In the beginning, mid-1800s, there were clunky view cameras with poisonous wet plates.
Soon, around the turn of the 20th century, there were the Kodak roll film cameras.
Then came many other roll film cameras, and 35mm rangefinders. Fixed exposure, fixed focus box cameras were popular among the general public.
Next came the SLR, and the "point-and-shoot" film cameras. Automation soon made those easier to use, but photography was still too damned complex and expensive for many.
Various cartridge film cameras came along in the 1960s (Instamatic 126), 1980s (Instamatic 110), and 1990s (the APS system).
In 1984, we got the Macintosh. Later, along came Windows.
In 1985, we got the Laserwriter and PageMaker software.
Around 1990, desktop scanners started to become popular.
In 1993, the World Wide Web was born. Soon came bulletin boards, and within a decade, the rise of social media — what I like to call MyBook, TwitFace, and SpaceyGram.
Enter the age of practical digital cameras, in the late 1990s.
By 2005, millions of digital cameras had been sold. Film and scanner sales were on the decline. Consumers wanted to put their images online!
The iPhone — and then Android — were the tipping point. Camera phones went from pitiful in the mid-2000s to AMAZING in 2019. Suddenly, it no longer made sense for non-photographers to carry a second device!
WHY DOES ALL THIS HISTORY MATTER?
I have this theory that the vast number of SLRs, dSLRs, and both film and digital point-and-shoot cameras were sold, simply because that's how you had to get better than average snapshots prior to around 2010. But once folks discovered they could do 50 to 100 tasks with one device in their pockets, it was inevitable that "real" camera sales would tank.
First went the point-and-shoot cameras, because the smartphone can do MOST of what those did. Now, we are seeing folks using smartphones UNLESS they need to be intentional about their photography (meaning, they plan an advanced photo assignment).

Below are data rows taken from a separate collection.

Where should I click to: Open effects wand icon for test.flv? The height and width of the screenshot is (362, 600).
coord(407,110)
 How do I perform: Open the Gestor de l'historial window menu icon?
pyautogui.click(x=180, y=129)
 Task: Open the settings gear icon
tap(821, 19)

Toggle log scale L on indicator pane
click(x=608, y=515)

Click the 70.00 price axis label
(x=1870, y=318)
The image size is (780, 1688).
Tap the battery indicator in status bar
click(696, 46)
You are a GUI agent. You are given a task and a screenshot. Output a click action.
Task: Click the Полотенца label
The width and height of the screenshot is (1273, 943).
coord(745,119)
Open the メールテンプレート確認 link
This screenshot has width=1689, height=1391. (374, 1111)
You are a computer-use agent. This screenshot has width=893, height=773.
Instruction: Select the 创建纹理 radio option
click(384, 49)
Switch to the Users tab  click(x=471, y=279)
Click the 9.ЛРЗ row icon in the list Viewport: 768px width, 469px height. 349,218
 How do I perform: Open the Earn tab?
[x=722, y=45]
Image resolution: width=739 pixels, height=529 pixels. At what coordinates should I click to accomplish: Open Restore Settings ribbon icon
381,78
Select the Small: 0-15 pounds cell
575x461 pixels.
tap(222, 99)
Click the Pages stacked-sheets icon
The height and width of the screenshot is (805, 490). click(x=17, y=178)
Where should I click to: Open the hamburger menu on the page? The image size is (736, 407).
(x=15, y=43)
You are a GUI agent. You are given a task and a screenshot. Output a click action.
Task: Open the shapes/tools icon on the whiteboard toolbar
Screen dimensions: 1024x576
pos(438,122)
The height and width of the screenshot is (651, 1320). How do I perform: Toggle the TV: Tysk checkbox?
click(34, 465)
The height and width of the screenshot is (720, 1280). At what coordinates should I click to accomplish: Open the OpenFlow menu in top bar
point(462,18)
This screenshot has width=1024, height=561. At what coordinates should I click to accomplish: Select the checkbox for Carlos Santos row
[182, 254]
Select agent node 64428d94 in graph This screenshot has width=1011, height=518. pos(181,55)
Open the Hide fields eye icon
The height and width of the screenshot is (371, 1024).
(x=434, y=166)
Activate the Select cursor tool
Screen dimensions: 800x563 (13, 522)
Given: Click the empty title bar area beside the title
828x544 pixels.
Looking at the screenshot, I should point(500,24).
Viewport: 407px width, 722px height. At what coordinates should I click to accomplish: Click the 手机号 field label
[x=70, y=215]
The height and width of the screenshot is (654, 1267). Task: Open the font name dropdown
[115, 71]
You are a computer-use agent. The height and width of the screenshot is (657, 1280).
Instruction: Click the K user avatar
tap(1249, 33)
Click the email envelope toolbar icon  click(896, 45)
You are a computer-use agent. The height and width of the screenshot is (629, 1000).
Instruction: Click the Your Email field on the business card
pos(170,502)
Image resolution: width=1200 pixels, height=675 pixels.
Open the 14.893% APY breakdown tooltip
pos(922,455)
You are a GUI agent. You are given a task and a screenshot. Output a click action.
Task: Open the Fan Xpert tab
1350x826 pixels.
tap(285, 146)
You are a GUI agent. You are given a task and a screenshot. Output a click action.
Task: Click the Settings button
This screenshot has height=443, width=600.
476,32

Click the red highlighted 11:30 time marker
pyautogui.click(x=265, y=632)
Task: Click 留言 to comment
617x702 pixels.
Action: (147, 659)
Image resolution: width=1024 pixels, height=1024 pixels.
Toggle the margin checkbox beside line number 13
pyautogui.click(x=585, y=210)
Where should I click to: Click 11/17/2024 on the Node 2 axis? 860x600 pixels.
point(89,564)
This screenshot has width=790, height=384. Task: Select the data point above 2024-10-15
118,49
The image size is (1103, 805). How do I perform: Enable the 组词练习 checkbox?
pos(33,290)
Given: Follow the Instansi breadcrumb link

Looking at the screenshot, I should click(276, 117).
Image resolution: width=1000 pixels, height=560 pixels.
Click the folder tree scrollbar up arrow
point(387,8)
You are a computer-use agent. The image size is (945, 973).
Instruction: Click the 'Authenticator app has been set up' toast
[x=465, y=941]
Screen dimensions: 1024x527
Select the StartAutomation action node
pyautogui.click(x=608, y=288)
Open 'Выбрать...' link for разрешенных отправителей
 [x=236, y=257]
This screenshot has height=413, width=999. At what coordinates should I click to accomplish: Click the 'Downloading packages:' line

Additionally, many folks already have a perfectly good digital camera system that meets their needs. So the market for new cameras and lenses must be for truly NEW cameras and lenses (i.e.; mirrorless).
So now, we are down to mostly the hard core hobbyists, enthusiasts, and pros buying new gear.
The "convergence" of all media is fairly mature. The smartphone represents the best combination of text, photography, video, audio, telecommunications, GPS, and personal organization, because it is totally portable. It's like a Swiss Army Knife — It does most of what you need, in a pinch! Need more? Then you need an interchangeable lens camera, video camera, computer, digital audio recorder...
It has been said that "good enough" is the enemy of greatness. THAT is why we carry smartphones.